_Consigne_
D'après le texte sur les scénaristes, quelle création découle de l'arrivée des plateformes numériques, vue comme le cauchemar des diffuseurs télé ?

_Texte présenté_
━━━━━━

Devenez Scénariste
accueil formations livres chroniques 300 réponses à propos
podcasts chroniques

Scénaristes : les grands gagnants


La pénurie de scénaristes est déjà réelle et risque fort de s'accroître avec la demande toujours grandissante en matière de fictions. Voilà pourquoi…

Nos diffuseurs sont sur le qui-vive... tandis que les auteurs font la fête !
Le fait est que l'arrivée de plateformes numériques comme Netflix, Amazon, Disney, Apple, sans oublier Canal qui s'y intéresse de très près, sont le cauchemar des diffuseurs télé. D'où la création de Salto. Ce faisant, il s'agit d'une aubaine incroyable pour les auteurs. D'autant plus que lesdites plateformes produisent toujours plus en France (à raison, et tant mieux pour nous !)

Face à cette menace, TF1, France Télévision, Canal +, M6, réclament d'avoir la même fiscalité (donc quasiment aucune) que leurs concurrents numériques. Mais aussi le droit de diffuser davantage de publicités, de pouvoir les cibler comme sur Internet, et d'être autorisés à vendre des espaces publicitaires pour, je cite : "le cinéma, l'édition, les offres promotionnelles de la grande distribution."

Autre antienne des antennes est l'abrogation de cette interdiction - obsolète, convenons-en - de diffuser des films certains soirs de la semaine, comme le samedi pour inciter les gens à sortir. De la lever ne serait pas aberrant.
L'idée finale de nos chaînes se présente sous le désir avoué d'investir davantage dans les séries… tout en conservant le cinéma comme pré carré.
La vérité est que le deuxième pays au monde en matière d'audiovisuel* (je n'inclus pas l'Inde dont les comptages sont invérifiables) tient à conserver son statut et à profiter de l'envol du domaine.

━━━━━━

Lignes de données:
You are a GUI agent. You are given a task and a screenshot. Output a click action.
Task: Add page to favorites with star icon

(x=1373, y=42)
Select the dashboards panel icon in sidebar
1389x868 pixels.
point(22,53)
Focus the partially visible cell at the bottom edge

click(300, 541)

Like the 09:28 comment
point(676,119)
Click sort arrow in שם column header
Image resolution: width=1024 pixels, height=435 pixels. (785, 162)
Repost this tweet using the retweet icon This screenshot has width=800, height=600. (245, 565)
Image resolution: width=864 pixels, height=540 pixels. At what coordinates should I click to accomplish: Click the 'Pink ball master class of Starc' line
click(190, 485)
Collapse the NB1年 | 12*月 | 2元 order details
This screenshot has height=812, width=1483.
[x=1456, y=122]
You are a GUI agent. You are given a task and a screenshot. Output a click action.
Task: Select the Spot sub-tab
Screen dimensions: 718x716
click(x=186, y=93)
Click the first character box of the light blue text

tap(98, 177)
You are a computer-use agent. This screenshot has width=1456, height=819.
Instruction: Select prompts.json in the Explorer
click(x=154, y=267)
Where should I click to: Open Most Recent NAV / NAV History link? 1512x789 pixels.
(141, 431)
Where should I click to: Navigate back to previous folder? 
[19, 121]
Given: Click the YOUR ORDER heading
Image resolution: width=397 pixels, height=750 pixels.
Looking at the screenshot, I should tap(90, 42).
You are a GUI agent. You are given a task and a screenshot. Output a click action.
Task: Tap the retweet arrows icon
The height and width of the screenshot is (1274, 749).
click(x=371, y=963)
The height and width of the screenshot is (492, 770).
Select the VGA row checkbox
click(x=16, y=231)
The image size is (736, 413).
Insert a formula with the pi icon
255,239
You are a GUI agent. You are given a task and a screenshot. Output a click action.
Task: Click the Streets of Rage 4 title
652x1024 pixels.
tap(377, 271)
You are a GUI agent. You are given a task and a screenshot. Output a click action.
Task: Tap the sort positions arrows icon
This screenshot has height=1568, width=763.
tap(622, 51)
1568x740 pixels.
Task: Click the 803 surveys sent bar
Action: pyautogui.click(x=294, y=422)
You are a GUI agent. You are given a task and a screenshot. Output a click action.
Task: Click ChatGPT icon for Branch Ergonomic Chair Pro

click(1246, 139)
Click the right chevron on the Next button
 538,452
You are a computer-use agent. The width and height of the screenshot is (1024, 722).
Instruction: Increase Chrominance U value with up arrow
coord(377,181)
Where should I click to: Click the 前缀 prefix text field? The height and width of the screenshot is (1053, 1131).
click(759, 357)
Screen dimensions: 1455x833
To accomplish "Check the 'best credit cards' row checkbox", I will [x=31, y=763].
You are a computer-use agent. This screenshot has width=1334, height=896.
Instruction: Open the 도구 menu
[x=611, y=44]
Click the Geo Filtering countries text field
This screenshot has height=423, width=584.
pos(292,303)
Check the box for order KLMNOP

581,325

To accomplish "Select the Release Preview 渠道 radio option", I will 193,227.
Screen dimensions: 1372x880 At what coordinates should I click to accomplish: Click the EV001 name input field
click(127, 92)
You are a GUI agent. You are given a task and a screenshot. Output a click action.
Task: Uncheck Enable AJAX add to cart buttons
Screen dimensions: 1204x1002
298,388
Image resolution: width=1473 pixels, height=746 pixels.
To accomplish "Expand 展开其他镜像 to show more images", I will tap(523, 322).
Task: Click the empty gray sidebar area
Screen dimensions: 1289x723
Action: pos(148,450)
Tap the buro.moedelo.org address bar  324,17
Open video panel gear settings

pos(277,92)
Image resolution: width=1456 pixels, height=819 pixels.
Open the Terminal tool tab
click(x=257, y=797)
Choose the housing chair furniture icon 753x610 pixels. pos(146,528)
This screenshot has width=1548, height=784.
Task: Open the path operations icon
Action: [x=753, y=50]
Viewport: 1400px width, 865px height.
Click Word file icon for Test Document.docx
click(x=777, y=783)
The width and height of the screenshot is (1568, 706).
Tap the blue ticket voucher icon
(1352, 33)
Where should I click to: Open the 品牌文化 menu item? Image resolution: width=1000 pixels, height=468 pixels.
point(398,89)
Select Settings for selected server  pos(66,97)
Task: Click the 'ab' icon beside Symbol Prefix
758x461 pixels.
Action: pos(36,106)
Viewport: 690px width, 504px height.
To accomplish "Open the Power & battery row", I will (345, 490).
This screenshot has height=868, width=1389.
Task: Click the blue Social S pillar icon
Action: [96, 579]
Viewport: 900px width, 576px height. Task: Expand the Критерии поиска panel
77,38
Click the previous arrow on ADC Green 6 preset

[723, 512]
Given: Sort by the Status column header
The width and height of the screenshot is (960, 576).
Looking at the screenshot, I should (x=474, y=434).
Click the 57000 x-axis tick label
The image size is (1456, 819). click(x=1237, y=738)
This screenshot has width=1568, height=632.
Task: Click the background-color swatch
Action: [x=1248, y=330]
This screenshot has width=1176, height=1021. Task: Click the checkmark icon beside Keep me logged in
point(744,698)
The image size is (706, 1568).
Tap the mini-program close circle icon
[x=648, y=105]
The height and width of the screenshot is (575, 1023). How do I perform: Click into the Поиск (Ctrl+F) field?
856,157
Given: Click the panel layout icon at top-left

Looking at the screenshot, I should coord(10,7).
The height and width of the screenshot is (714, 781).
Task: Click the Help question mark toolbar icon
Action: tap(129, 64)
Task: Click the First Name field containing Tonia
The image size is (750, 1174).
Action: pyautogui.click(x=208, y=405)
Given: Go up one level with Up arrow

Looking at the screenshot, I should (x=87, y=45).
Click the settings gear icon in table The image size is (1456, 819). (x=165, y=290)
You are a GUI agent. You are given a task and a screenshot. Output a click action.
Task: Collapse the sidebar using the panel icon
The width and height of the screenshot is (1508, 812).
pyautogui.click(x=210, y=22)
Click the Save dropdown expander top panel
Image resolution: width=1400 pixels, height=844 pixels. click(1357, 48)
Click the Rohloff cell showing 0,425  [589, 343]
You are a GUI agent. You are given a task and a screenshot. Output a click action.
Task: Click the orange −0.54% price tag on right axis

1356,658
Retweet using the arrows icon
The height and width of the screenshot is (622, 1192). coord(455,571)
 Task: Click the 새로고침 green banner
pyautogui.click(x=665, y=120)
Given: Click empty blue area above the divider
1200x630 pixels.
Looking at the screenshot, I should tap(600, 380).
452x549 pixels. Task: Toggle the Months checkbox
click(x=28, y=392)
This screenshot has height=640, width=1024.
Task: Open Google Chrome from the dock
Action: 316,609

━━━━━━

_Solution proposée_
La création de Salto.